In the GUI editor, you can add interface modules to the routers, select the link types you want to use (ATM, T1, Fast Ethernet, Gigabit Ethernet), and link the routers, firewalls, and even emulated host systems. Virtual Ethernet and ATM switches are available with VLAN and trunking support.
I've found that GNS3 functions best on the Linux platform, and there are step-by-step guides to install it on Ubuntu. The Windows version comes complete with all the requisite supporting packages, and the Mac OS X version provides everything but QEMU, which can be a hassle to install unless you're versed in the use of MacPorts. I built my installation on CentOS with few problems other than compiling Qt 2.4.3, SIP, PyQt, and a patched QEMU from scratch. All told, the install on CentOS took about 45 minutes, mostly waiting for various packages to compile. On Windows, the install is basically just a double-click, roughly the same for Ubuntu.
Once you have everything in place and built your virtual network, each device can be accessed via console. In my setup, I emulated the Layer-3 switched environment of three sites connected by 100Mbit links to a central router that functioned as the provider cloud. I was able to configure and test internal routers for each site, and do all the LAN-to-LAN VPN configurations on the ASAs. I was also able to implement all of the OSPF over VPN and QoS configurations that would be necessary in the production environment and to test the rule sets. In order to run full testing of QoS rules and whatnot, hosts were needed at each virtual site to generate certain types of traffic. Luckily, that's not a problem in GNS3.
I built a custom Qemu image of a minimal CentOS 5.4 system and linked it to GNS3. This allowed me to drop several virtual Linux systems into each emulated site. Once they booted, they were the perfect tools to test the entire network configuration. It does take some twiddling to get the images right. They must be set to boot with a serial console if you wish to use GNS3's built-in console connections, and CentOS's habit of trying to get DHCP for each new interface is a bummer when you have six interfaces per virtual host. But once those hurdles are overcome, the image can be dropped into the network anywhere in a matter of seconds.
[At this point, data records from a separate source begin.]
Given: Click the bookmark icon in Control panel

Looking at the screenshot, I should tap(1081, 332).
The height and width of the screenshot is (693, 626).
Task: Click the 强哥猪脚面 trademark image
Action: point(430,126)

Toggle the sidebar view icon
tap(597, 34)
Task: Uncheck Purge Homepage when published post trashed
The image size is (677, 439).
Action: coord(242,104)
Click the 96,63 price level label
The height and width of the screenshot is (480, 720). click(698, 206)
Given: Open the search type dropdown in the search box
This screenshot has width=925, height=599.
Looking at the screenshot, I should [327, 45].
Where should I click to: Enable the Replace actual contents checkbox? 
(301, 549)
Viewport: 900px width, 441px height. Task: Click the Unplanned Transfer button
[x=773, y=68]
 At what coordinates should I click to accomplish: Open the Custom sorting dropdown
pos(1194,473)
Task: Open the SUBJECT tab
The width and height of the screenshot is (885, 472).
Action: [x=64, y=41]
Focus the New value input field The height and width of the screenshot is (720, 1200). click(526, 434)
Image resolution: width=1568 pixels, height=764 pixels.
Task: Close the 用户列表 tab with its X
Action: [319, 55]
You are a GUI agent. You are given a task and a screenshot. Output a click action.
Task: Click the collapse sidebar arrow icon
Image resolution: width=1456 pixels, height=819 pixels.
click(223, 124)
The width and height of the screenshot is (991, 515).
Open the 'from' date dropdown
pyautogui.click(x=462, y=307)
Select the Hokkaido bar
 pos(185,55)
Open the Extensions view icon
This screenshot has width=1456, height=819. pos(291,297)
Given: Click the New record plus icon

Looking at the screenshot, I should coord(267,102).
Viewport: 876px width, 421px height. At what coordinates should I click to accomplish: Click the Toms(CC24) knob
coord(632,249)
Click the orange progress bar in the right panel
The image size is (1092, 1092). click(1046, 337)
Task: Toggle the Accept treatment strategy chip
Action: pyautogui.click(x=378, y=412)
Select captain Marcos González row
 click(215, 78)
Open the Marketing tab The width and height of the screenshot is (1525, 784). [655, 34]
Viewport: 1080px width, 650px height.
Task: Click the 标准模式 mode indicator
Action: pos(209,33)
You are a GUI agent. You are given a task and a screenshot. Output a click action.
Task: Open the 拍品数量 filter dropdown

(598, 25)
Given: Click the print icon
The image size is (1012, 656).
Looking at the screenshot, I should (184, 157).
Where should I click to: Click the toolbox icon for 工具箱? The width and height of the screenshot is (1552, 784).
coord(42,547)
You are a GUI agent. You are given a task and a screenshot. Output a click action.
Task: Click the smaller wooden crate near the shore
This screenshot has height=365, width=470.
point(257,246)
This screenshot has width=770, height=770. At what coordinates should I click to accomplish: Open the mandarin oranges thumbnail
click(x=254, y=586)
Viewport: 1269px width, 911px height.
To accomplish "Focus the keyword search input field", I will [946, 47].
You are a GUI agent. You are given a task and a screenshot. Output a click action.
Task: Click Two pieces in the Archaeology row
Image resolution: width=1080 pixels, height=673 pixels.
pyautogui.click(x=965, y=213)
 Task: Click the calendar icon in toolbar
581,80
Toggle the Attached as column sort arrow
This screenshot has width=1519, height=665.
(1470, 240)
GNS3 also has the capability to pull the running configurations from all of the routers at once and save them to a specified directory. This isn't possible for the ASAs, as they are not emulated the same way as the routers, but it's not difficult to pull those configurations either. Also, GNS3 allows for the inclusion of a "cloud" in the virtual network that can be linked to a physical Ethernet interface on the host system, so your virtual network can connect to the real world should you need that. There's also built-in support for packet capture, so you can pull apart traffic flowing across your simulated links and dig right into the stream with Wireshark.